• _Work task_
Where in the data does the word "will" appear? Find those lines and copy them.

Collected data:
::::
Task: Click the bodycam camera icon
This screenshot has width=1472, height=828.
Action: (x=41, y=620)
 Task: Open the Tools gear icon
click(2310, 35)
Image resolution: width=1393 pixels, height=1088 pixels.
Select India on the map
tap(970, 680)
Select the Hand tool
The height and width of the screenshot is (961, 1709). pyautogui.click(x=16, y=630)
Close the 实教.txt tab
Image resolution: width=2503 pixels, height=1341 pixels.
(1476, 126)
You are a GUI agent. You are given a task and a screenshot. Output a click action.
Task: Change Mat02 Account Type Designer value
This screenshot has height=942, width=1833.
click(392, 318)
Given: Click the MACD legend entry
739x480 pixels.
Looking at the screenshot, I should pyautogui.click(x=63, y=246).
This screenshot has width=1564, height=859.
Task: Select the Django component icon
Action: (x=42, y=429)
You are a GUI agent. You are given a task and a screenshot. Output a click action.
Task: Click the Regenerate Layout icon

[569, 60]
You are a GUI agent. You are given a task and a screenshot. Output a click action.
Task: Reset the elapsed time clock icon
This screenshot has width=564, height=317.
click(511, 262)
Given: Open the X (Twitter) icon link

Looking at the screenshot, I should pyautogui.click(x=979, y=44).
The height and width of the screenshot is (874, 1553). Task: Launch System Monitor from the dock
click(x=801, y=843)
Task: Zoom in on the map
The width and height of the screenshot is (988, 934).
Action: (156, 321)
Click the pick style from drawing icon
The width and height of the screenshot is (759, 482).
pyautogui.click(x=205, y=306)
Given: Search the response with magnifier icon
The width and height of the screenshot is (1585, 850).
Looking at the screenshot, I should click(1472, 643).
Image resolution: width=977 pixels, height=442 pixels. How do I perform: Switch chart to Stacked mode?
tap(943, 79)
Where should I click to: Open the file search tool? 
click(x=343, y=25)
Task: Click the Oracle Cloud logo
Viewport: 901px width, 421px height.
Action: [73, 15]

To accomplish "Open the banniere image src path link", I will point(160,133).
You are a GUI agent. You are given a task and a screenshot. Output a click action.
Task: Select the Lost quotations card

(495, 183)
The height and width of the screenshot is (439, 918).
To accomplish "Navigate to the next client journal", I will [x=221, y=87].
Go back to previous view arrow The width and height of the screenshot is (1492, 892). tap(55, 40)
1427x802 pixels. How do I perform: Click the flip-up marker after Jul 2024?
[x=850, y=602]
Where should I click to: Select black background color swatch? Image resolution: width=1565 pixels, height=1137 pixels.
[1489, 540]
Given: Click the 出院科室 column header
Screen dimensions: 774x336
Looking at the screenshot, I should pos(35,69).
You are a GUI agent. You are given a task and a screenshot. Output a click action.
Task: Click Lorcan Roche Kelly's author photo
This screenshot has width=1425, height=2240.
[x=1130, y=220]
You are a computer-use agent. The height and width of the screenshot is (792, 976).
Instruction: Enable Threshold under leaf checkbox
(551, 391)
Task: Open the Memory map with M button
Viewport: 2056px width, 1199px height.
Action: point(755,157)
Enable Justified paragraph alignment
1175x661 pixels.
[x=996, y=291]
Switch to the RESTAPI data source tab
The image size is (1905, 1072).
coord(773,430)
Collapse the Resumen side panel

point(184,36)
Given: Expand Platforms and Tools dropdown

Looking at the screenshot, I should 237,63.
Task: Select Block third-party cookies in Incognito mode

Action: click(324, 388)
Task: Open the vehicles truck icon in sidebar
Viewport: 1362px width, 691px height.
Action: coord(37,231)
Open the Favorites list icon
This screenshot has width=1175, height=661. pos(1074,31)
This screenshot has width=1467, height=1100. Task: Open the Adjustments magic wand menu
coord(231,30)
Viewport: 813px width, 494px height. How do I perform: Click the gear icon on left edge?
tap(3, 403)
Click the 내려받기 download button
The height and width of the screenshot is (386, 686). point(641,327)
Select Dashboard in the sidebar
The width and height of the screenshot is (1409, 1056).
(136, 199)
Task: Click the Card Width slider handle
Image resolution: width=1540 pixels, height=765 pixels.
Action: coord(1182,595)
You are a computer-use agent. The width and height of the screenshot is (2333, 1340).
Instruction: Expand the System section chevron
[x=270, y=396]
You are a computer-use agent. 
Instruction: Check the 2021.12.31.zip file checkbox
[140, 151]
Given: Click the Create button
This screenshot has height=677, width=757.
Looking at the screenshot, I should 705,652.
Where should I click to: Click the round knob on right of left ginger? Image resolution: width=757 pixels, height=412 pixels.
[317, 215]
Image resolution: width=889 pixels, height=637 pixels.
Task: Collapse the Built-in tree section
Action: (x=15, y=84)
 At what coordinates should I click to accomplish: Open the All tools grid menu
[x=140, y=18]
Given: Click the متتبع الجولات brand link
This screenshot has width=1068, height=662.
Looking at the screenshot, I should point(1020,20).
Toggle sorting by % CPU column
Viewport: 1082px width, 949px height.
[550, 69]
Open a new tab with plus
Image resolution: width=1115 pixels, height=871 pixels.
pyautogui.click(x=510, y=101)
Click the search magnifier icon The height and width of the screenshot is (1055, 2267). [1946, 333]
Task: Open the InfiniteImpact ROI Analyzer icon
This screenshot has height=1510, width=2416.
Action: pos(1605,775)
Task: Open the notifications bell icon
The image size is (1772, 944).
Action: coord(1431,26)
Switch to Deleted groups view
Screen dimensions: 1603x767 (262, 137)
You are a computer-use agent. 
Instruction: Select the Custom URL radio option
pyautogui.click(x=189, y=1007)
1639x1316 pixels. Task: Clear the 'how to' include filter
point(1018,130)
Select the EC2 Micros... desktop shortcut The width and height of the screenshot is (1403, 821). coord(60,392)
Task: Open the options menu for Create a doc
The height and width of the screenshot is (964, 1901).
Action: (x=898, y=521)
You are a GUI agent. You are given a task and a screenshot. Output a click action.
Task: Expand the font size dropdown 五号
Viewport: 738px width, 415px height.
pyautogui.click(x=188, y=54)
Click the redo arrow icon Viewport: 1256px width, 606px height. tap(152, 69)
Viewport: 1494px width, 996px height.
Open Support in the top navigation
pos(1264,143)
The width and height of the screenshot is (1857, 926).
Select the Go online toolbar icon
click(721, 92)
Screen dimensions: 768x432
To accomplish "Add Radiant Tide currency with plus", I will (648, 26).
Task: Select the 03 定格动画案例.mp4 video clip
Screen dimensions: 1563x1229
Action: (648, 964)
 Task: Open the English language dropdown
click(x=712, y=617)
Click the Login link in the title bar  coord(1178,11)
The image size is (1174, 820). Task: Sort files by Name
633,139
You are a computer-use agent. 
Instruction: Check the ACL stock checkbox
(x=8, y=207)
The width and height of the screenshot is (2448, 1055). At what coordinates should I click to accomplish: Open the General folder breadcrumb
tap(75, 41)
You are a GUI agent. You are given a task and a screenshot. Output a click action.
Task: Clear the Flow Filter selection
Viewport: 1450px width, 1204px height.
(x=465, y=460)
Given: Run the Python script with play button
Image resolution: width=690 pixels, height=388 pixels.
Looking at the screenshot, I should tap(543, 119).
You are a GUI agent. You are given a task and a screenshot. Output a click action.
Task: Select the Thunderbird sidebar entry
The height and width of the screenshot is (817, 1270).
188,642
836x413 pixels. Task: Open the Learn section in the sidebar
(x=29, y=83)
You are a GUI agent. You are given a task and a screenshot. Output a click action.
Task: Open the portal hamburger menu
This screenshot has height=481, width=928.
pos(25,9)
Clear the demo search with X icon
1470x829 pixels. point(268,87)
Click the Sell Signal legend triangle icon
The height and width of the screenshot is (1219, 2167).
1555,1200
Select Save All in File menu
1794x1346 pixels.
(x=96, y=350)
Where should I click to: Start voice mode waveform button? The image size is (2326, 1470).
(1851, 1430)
::::
• _The completed task_
To accomplish "Open the banniere image src path link", I will point(160,133).
To accomplish "Navigate to the next client journal", I will [x=221, y=87].
To accomplish "Add Radiant Tide currency with plus", I will (648, 26).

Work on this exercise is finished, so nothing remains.